-- Start SOURCE PASSAGE --

Question

Find the quadratic function $$f(x)=a x^{2}+b x+c$$ for which $$f(-1)=5, f(1)=3,$$ and $$f(2)=5$$

Answer

**step1 Formulate equations from the given conditions**

A quadratic function is given by the general form $$f(x)=a x^{2}+b x+c$$. We are given three points that the function passes through. By substituting the x and y values of each point into the general form, we can create a system of three linear equations with three unknowns (a, b, and c).

For $$f(-1)=5$$:

$$a(-1)^2 + b(-1) + c = 5$$

$$a - b + c = 5 \quad \text{(Equation 1)}$$

For $$f(1)=3$$:

$$a(1)^2 + b(1) + c = 3$$

$$a + b + c = 3 \quad \text{(Equation 2)}$$

For $$f(2)=5$$:

$$a(2)^2 + b(2) + c = 5$$

$$4a + 2b + c = 5 \quad \text{(Equation 3)}$$

**step2 Solve for 'b' using two of the equations**

To simplify the system, we can eliminate one variable. Subtracting Equation 1 from Equation 2 will eliminate 'a' and 'c', allowing us to solve directly for 'b'.

-- End SOURCE PASSAGE --

TASK GOAL ::
Please write out, word for word, the part of the quadratic-function solution between "Find the quadratic" and "(a, b, and c).", inclusive. The data that come next play no part in this.

-- Start DATA SEGMENT --

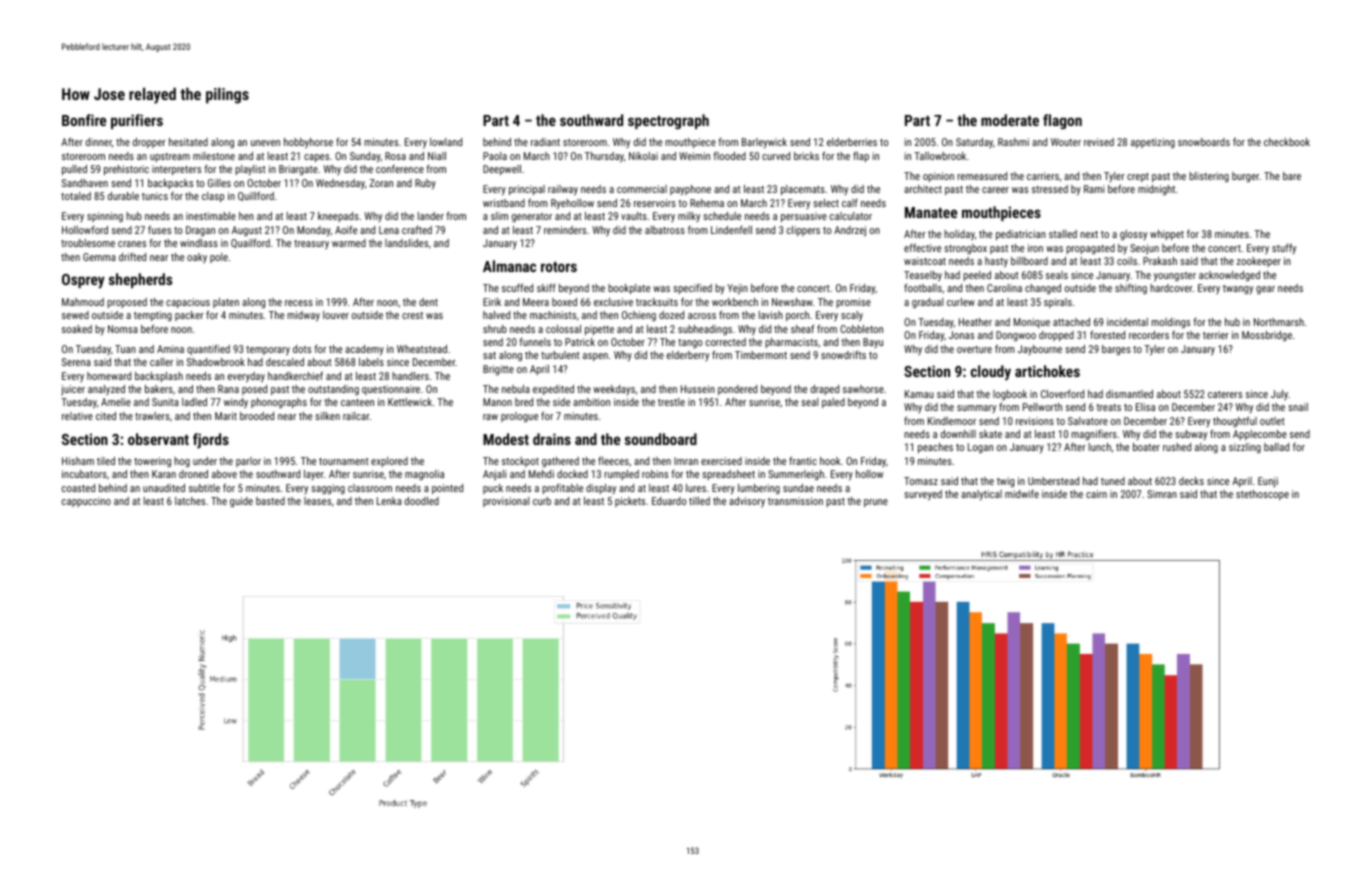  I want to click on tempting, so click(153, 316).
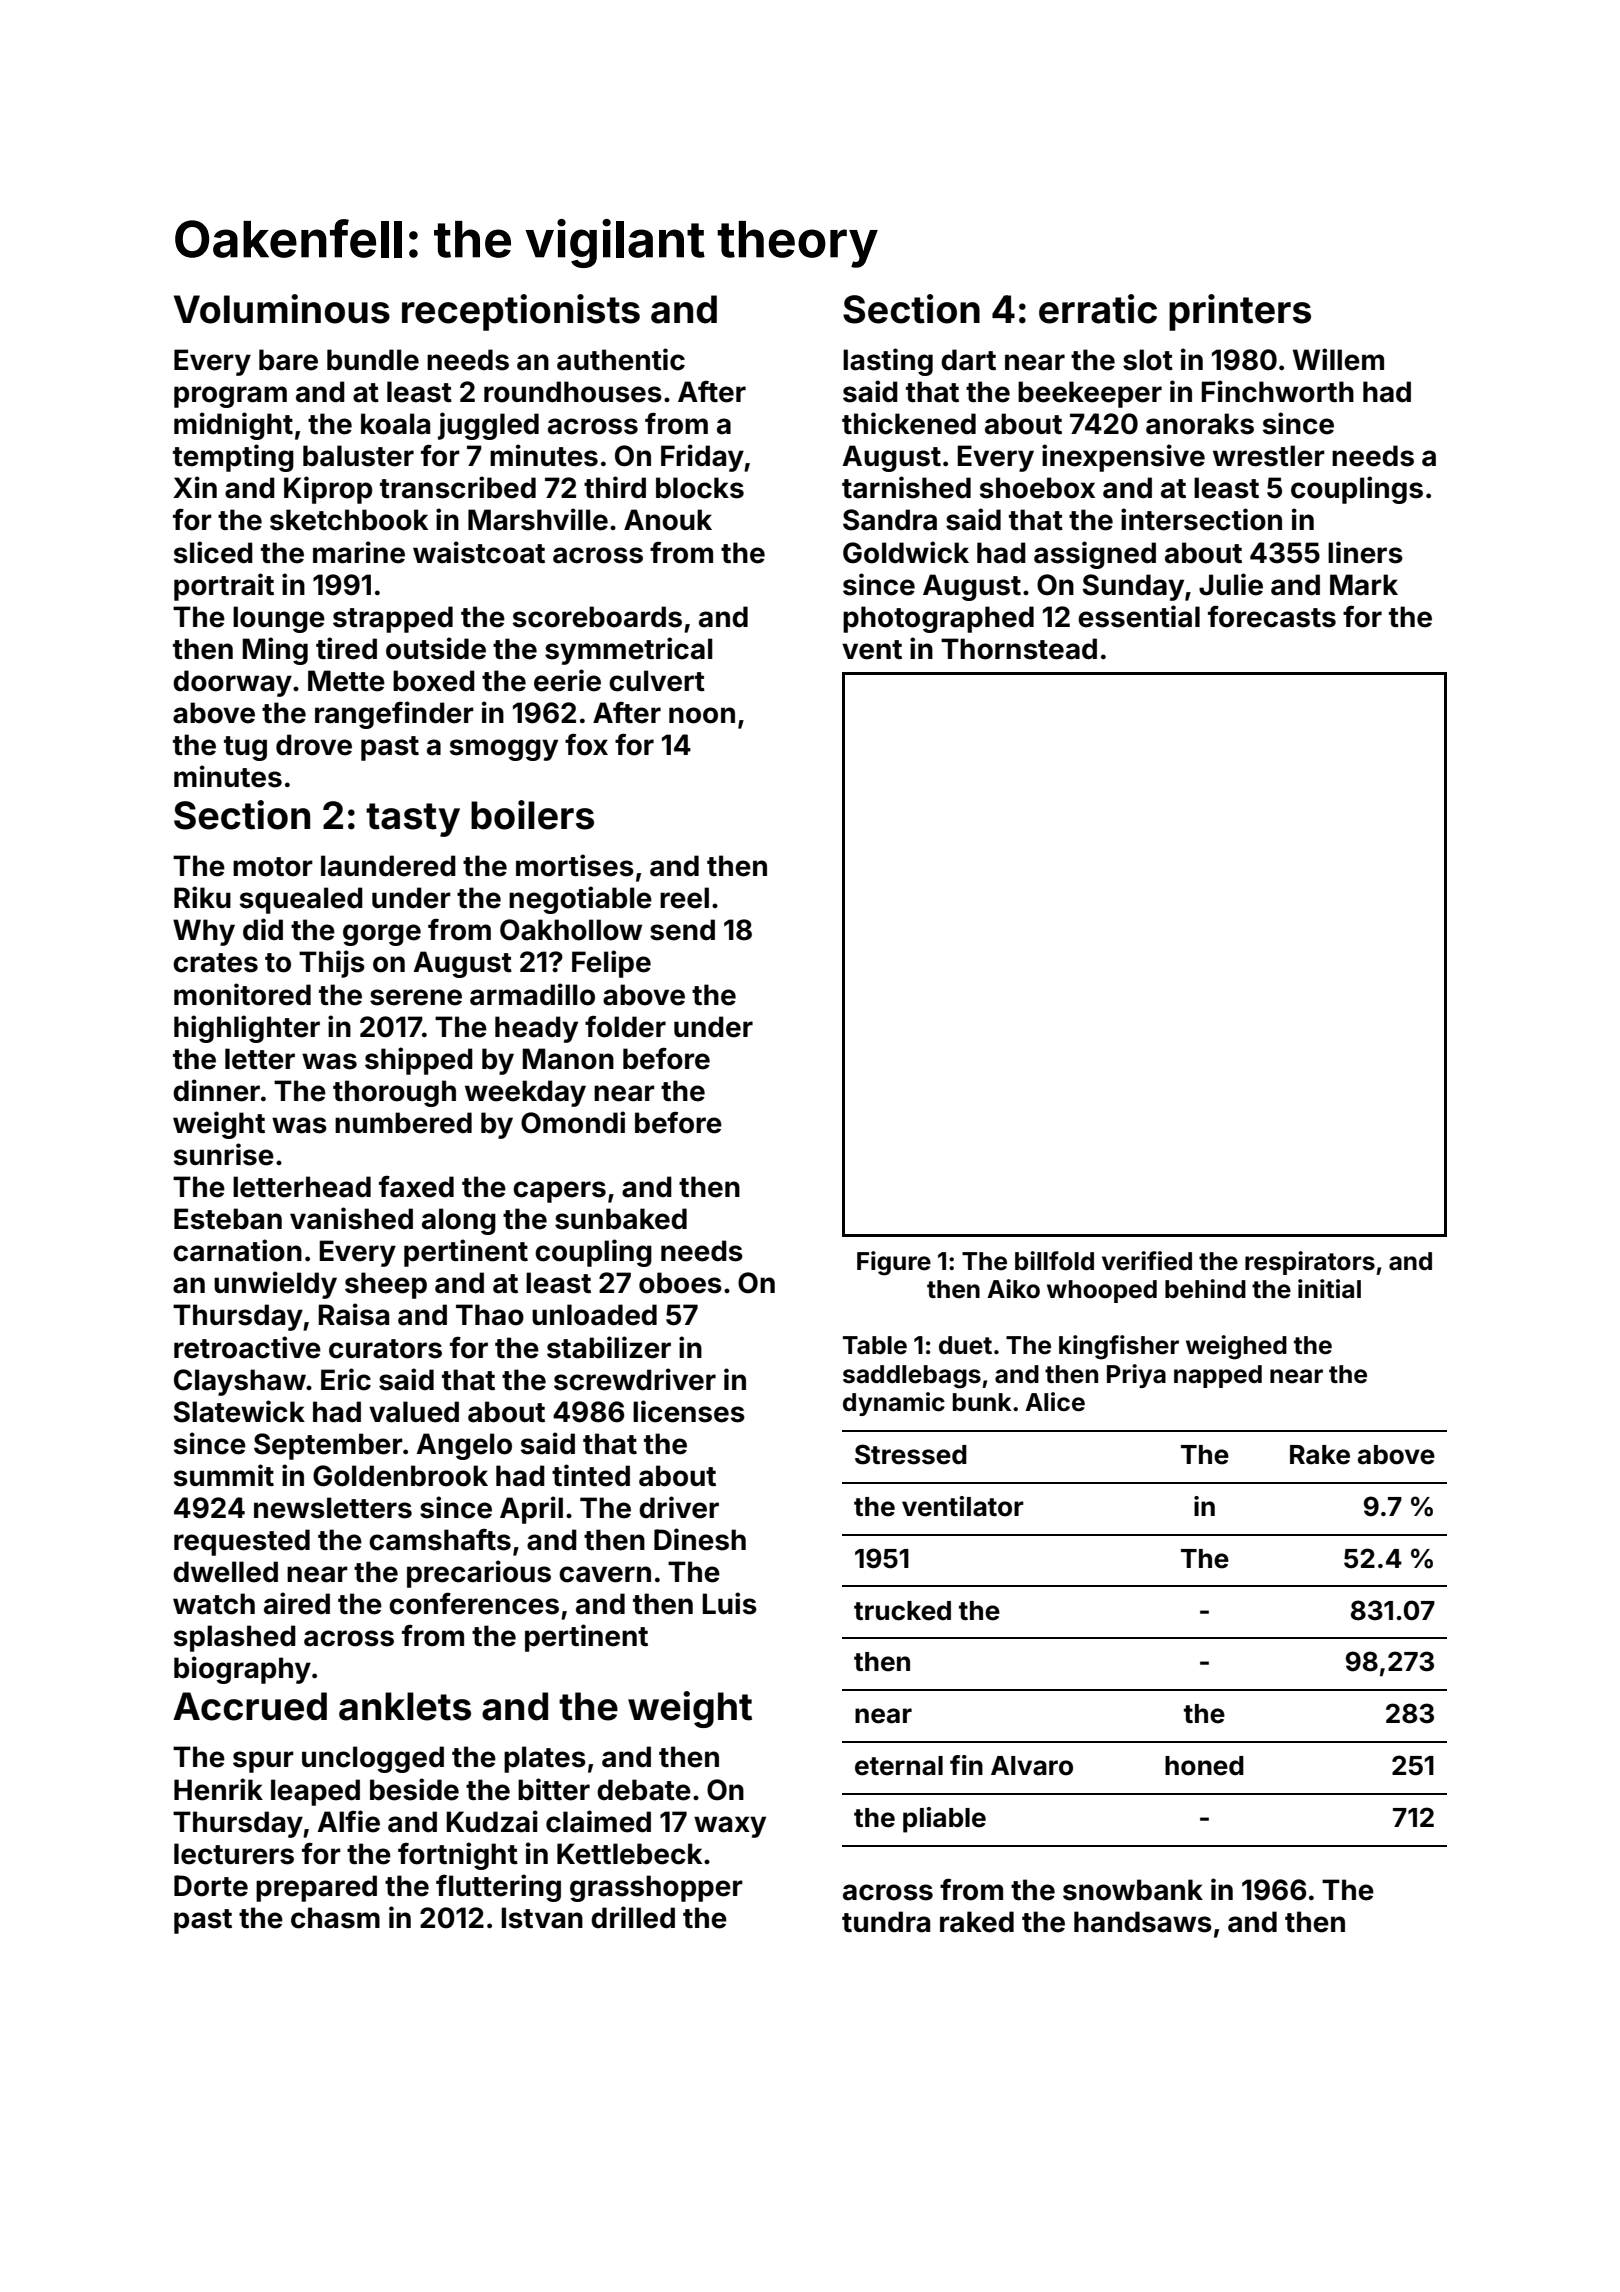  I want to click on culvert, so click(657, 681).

-- End DATA SEGMENT --

FULL SOLUTION ::
Find the quadratic function $$f(x)=a x^{2}+b x+c$$ for which $$f(-1)=5, f(1)=3,$$ and $$f(2)=5$$

Answer

**step1 Formulate equations from the given conditions**

A quadratic function is given by the general form $$f(x)=a x^{2}+b x+c$$. We are given three points that the function passes through. By substituting the x and y values of each point into the general form, we can create a system of three linear equations with three unknowns (a, b, and c).